In der Berliner Parteizentrale der FDP hängt eine Uhr. Es ist keine normale Uhr, die einfach zeigt, wie spät es ist – sondern eine Uhr, die in die Zukunft weist. Diese sogenannte Uhr, die vor dem Büro des Parteivorsitzenden Christian Lindner angebracht ist, zählt die Tage und Stunden, die noch bis zur Bundestagswahl verbleiben. Im Hans-Dietrich-Genscher-Haus freuen sie sich auf den Moment, an dem es endlich soweit ist.
Zwar bemühen sich die Verantwortlichen in der Parteiführung um einen Rest an Vorsicht und jubeln noch nicht über die Rückkehr in den Bundestag. Die seit langer Zeit deutlich über der Fünf-Prozent-Marke liegenden und in der Tendenz noch steigenden Umfragen führen aber doch dazu, dass die Zuversicht überwiegt. Am 24. September soll die bislang schwerste Zeit in der Geschichte der FDP enden: Zum ersten Mal seit Gründung der Bundesrepublik war die Partei für vier Jahre nicht im Bundestag vertreten. Und zum ersten Mal war sie über einen Zeitraum von eineinhalb Jahren an keiner Landesregierung beteiligt.
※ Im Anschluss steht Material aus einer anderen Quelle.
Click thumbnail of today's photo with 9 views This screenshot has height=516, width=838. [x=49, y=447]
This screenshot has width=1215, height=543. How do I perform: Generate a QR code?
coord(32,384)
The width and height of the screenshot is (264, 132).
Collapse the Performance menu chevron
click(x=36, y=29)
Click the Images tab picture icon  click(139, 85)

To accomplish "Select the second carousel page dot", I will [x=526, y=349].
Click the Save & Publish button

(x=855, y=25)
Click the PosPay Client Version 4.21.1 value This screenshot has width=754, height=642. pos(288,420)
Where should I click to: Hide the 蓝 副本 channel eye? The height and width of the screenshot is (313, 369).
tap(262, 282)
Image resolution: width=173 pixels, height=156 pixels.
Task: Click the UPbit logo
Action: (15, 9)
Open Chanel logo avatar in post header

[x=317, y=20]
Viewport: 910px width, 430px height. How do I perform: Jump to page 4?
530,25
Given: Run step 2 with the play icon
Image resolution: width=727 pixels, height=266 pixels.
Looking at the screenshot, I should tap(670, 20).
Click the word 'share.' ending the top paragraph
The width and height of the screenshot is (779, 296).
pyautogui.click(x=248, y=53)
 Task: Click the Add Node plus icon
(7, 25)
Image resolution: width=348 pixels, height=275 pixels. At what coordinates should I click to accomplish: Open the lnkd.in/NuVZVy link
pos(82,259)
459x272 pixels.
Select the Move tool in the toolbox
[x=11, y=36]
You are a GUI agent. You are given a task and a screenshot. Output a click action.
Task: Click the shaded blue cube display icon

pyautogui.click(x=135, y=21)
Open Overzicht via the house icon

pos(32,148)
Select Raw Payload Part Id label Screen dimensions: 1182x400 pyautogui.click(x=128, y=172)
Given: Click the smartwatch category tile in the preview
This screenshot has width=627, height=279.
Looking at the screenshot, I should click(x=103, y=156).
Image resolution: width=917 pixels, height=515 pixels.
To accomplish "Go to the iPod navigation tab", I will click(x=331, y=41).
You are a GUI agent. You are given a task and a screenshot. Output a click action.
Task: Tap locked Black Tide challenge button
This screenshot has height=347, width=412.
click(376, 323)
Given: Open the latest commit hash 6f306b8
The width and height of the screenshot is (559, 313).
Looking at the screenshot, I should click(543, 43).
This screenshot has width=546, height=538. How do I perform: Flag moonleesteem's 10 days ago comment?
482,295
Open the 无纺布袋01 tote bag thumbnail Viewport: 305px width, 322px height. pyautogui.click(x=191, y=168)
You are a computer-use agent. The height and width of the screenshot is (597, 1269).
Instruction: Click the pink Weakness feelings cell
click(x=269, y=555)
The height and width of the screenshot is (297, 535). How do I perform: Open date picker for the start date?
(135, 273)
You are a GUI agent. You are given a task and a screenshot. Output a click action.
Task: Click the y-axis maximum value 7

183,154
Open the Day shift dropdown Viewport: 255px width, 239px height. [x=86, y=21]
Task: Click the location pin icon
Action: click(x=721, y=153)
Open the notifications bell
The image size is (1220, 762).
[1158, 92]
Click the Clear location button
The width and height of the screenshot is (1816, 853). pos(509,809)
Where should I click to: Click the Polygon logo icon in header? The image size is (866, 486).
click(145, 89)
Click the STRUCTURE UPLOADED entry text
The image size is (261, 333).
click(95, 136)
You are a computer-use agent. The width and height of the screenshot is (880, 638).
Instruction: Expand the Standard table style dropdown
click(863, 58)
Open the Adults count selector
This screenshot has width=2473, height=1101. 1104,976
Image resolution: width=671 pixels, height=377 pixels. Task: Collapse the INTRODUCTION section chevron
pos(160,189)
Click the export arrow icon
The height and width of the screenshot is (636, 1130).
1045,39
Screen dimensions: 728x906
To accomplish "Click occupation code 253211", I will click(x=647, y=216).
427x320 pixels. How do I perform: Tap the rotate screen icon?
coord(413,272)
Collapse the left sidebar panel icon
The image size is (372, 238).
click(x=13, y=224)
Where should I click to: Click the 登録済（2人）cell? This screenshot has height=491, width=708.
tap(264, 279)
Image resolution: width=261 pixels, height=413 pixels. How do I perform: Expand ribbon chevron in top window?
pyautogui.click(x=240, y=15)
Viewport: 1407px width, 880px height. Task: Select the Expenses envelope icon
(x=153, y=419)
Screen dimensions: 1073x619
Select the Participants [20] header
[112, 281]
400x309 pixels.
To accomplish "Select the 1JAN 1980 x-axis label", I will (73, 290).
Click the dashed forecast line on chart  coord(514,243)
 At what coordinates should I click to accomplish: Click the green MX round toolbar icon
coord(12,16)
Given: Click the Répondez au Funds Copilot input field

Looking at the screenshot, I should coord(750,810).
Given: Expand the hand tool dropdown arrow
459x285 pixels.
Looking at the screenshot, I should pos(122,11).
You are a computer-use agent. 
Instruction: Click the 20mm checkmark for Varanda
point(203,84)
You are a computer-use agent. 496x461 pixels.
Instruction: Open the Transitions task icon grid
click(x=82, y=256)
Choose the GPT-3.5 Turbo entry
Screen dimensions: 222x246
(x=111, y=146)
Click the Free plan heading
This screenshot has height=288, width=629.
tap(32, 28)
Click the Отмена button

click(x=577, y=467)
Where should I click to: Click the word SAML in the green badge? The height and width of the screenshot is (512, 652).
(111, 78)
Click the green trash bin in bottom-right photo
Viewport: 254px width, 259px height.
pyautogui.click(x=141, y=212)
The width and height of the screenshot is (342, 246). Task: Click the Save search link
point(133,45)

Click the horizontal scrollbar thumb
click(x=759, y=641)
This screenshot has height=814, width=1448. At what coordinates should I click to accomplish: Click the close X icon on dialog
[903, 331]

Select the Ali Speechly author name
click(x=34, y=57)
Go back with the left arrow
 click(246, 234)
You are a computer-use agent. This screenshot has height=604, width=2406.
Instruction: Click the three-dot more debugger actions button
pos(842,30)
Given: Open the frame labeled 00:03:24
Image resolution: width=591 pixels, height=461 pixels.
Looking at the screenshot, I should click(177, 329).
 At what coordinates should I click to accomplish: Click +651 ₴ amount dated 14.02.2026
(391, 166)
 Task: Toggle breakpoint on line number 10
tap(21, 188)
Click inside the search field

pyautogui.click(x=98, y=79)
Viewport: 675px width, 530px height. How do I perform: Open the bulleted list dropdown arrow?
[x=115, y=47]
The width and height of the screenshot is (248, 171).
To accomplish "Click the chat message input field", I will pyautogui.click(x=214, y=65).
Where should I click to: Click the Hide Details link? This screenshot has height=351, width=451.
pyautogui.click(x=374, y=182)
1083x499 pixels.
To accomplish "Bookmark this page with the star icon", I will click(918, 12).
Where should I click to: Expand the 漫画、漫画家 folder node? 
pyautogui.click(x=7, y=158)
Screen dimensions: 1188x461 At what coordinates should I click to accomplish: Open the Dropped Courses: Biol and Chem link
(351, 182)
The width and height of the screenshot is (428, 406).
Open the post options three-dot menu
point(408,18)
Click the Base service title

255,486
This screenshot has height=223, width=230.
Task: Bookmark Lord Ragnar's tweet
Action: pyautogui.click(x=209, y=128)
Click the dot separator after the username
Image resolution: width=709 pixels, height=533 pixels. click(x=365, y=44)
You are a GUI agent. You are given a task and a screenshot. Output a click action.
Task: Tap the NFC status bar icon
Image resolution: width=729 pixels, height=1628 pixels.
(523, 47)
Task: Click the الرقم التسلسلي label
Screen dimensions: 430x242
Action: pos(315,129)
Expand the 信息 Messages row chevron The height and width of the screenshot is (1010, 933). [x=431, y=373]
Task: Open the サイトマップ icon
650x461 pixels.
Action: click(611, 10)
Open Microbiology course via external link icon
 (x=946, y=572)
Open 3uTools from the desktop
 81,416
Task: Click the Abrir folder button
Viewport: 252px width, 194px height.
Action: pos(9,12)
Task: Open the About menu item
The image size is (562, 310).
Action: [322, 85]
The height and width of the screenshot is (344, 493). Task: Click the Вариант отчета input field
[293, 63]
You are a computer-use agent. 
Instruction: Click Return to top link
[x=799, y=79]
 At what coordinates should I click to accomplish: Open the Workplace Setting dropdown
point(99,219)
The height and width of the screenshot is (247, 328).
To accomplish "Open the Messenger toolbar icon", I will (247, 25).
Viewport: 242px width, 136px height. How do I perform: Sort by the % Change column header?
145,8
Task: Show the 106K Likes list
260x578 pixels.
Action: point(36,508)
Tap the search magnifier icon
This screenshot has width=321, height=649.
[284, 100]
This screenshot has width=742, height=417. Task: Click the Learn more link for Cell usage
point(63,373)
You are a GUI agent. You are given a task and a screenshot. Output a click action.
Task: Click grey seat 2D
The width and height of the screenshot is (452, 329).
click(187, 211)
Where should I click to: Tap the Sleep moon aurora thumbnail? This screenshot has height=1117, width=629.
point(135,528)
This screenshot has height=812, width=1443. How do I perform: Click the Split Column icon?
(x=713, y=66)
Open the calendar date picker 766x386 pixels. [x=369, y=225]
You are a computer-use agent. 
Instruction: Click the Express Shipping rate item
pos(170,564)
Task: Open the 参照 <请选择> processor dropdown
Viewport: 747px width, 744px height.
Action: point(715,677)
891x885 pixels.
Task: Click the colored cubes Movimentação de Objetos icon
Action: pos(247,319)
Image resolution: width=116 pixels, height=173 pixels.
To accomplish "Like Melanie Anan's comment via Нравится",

Die organisatorischen Vorbereitungen für die Rückkehr haben schon begonnen. Im Berliner Hauptquartier wurde festgelegt, in welchen Räumlichkeiten die Konstituierung der Bundestagsfraktion stattfinden wird. Das muss in der Parteizentrale sein, denn es wird eine Weile dauern, bis die Bundestagsverwaltung der FDP Fraktionsräume zuweist. Eine Verwaltung kann schließlich nicht auf der Grundlage guter Umfragewerte planen.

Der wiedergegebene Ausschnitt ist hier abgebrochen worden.